SEX AND THE SPIRITUAL LIFE

     Some people think of the spiritual life as one component of life, but that is, of course, really wrong. Spiritual life encompasses -- or at least should -- everything in a person's life.
     If that is true, then sex is not some "other" aspect of life, entirely separate from the spiritual life. Sex and the spiritual life have to be united.
     Here are some ways that they are.

God in the Sexual Act
     Should God be present in our marital relations? Of course – we are always in His presence. Why would we want our marital intimacy to be without His presence?
     The question is how to do this, in a natural way. (One can imagine rather bizarre ways of doing it.) Here are four possible ways.
     The first and most obvious way is gratitude. Isn’t this a natural reaction to the intense pleasure of marital relations? Orgasm, in particular, is a moment in which it is possible to be entirely focused on oneself and the overpowering pleasure of the moment. But it is also entirely possible to thank God – and one’s spouse – at that moment, to consciously refer the ecstasy to something outside of ourselves.
     Another way to keep God present in our marital relations is focusing on the idea of “gift” – the gift we receive and the gift we give. As others have argued, men and women have somewhat different roles in the sex act: a wife is naturally receptive (a very active receptivity, in which she welcomes the body of her husband into herself) and a husband is naturally active (a very receptive activity in which he enters into his wife’s body). Each in his or her own way is giving himself or herself to the other.
     Third, there is the suggestion in an old Catholic theology manual, by Frs. Ford and Kelly. They suggest that spouses consciously refer the sexual act in which they are engaged to at least one of its purposes (procreation, mutual help and support, legitimate outlet for sexual desire). This does not mean, of course, that ALL one thinks of during the act is some abstract intellectual idea of the goal of marital relations. One is thinking of many things: most obviously, the delight one is feeling in one’s own body, the delight one takes in his or her beloved’s pleasure. Also the “work” of sexual relations: figuring out what to do at a given moment, this time – given that sex is variable, has its own dynamic that differs from one act to another. But in the midst of these things, it is also possible to recall the whole “point” of sexual relations: the union of the spouses, for bringing about new life and deepening their own personal bonding. (Note that spouses can refer the marital act to its procreative purpose even when beyond childbearing years, or during conjugal sex during infertile periods by natural family planning - the “procreative significance” of the act is always there, even if the actual procreativity is not.)
     And fourth, one can ask for divine assistance in achieving a full and rewarding sexual act. Not every sexual act flows naturally to its delightful end. Sometimes distractions, interruptions, tiredness can be obstacles to an easy accomplishment of sexual delight. In some cases, these can’t be overcome very well, and the thought can occur “why did we bother?” On other occasions, one moves beyond them to the ordinary fulfillment of intense sexual delight. At times of difficulty, one can react supernaturally: during the act, asking for God’s assistance in carrying it out to a loving and happy conclusion, and after it, offering up either the gratitude of the successful achievement, or – with equanimity and even a sense of humor – the failure to achieve the ordinary ecstatic fulfillment of the sexual act (understanding that the act has still been a “success” on the most important level: striving to give oneself to one’s beloved as best one can).

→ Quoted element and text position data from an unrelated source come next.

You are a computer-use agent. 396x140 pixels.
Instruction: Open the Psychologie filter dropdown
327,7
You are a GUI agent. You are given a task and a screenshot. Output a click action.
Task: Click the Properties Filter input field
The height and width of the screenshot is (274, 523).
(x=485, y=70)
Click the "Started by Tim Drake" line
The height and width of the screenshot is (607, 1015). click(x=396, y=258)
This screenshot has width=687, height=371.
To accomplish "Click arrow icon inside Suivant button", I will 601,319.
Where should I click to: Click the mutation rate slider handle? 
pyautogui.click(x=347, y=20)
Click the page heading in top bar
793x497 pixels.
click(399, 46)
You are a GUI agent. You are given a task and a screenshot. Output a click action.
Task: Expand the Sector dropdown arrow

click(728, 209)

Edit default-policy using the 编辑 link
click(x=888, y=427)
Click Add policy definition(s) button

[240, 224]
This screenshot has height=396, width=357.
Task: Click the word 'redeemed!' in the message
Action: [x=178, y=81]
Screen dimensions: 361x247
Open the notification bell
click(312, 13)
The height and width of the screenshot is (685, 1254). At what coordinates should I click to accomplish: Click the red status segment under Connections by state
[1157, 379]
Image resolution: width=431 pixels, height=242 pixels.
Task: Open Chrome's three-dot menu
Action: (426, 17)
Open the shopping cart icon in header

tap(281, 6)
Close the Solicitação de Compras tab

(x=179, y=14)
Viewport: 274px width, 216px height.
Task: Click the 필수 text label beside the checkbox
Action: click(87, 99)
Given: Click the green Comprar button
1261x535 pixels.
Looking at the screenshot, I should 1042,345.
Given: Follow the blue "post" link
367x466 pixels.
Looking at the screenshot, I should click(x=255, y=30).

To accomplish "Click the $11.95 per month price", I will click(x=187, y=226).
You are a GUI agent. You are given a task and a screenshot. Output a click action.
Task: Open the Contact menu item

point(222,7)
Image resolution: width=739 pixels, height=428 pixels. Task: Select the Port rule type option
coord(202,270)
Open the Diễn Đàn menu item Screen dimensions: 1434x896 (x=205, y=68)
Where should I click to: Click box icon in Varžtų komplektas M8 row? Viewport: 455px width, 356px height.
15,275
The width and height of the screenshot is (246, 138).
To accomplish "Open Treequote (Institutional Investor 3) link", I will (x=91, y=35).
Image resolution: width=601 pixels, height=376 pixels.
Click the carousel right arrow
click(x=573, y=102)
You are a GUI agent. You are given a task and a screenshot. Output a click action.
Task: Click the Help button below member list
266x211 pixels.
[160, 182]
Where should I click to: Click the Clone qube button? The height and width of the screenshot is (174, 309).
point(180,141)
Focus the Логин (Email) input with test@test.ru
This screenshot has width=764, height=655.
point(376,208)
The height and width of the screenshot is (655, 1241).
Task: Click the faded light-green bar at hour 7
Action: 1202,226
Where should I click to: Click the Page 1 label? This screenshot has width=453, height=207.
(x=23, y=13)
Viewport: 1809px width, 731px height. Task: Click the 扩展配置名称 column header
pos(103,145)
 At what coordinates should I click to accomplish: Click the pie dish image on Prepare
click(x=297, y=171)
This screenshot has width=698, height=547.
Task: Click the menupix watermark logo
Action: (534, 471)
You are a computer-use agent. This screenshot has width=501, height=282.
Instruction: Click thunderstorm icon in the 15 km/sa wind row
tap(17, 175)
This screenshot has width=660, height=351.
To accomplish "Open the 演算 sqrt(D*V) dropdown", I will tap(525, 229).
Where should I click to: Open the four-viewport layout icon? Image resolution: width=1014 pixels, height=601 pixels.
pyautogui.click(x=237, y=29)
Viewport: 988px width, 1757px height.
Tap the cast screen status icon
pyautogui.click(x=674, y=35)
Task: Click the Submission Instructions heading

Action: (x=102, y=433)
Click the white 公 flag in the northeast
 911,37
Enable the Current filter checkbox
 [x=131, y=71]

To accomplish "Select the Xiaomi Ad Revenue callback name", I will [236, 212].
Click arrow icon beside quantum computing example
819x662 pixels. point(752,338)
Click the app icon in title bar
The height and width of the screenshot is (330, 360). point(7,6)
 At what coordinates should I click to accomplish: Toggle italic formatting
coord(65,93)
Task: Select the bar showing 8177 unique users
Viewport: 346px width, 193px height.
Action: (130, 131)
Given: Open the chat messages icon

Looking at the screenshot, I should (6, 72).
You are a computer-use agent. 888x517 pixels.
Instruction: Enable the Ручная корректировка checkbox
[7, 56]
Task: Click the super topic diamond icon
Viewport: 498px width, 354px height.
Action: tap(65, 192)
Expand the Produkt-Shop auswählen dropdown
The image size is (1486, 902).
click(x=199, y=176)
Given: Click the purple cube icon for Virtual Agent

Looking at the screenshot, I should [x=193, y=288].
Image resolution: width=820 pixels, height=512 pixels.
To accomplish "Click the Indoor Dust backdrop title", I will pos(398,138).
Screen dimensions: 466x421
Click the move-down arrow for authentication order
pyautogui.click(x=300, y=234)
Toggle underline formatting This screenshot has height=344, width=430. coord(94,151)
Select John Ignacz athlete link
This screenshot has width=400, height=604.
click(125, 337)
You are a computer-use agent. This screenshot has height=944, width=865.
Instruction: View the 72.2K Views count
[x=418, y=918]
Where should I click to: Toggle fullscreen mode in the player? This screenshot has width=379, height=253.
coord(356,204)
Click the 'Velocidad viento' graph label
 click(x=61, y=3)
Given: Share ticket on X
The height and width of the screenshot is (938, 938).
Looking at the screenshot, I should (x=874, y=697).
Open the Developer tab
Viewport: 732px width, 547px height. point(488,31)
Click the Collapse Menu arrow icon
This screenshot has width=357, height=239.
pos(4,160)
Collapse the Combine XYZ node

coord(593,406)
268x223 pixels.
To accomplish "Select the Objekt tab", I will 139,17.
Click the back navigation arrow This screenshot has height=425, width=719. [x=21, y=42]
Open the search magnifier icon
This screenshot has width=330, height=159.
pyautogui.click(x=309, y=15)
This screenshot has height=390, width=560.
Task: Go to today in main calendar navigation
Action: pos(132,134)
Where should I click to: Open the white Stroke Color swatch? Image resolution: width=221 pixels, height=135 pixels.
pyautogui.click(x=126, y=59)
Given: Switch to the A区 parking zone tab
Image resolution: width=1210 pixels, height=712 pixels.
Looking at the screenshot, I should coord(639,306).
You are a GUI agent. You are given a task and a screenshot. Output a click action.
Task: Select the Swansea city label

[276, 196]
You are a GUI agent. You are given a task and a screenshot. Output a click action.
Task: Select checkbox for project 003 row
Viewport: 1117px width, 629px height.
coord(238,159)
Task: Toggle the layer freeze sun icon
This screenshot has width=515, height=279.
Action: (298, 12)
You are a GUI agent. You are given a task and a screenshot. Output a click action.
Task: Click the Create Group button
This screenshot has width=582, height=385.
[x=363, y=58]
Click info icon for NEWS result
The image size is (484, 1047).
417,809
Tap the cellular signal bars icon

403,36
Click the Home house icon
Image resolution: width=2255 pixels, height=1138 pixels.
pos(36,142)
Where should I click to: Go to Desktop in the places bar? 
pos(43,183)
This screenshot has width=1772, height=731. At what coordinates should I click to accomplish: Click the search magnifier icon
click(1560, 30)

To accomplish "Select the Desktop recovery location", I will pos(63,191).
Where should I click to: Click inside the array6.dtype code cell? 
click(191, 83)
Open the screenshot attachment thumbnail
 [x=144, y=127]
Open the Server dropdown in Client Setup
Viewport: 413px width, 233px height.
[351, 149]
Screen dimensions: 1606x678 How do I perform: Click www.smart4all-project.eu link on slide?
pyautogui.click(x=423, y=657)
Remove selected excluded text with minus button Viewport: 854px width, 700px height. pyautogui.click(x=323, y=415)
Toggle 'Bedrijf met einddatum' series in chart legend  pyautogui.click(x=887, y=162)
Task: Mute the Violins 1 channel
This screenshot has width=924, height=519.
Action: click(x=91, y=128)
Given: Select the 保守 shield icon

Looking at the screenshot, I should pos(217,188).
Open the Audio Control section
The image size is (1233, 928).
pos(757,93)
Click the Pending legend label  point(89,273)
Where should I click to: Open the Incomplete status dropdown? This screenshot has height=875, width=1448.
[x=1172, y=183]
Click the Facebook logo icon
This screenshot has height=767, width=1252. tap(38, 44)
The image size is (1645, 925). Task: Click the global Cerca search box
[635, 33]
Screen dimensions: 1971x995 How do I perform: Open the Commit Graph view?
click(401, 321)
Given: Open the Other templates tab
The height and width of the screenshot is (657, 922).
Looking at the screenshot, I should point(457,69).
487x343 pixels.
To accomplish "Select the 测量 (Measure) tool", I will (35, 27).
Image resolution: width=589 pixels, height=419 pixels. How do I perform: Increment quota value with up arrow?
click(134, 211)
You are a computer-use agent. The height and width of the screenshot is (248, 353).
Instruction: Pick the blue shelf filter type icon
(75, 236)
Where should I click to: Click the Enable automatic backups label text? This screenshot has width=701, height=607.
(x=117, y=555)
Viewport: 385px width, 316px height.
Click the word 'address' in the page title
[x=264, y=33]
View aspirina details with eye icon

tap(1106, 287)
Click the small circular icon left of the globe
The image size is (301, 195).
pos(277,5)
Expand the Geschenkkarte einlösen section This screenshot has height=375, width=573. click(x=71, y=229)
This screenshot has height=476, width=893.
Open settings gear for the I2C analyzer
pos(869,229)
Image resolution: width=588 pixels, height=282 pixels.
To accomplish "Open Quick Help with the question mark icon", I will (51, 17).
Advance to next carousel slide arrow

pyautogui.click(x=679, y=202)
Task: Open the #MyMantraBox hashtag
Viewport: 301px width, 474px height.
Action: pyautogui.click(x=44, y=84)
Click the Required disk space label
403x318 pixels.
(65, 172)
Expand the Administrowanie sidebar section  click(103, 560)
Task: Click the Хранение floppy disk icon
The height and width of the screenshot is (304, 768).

Sex: A Mirror of Our Relationship with God

     One of the wonders of human sexuality is the many ways in which the sexual relationship of a husband and wife mirrors the relationship of a human being with God.
     A man typically (yes, there are always exceptions) wants physical sex much more often than a woman. He frequently acts like a two-year old when he can't have it when he wants it. (And some of us want it very often.) He can accumulate feelings of resentment against his spouse for not being "loving" enough.
     A moment's thought reveals that he acts the same way with God -- actually, much worse (since a wife has no obligation to cater to every demand of her husband). God wants us to love Him so much more than we do (and He knows it's the very best thing for us), but we are so caught up in ourselves and our own concerns or problems that we don't give much attention to Him.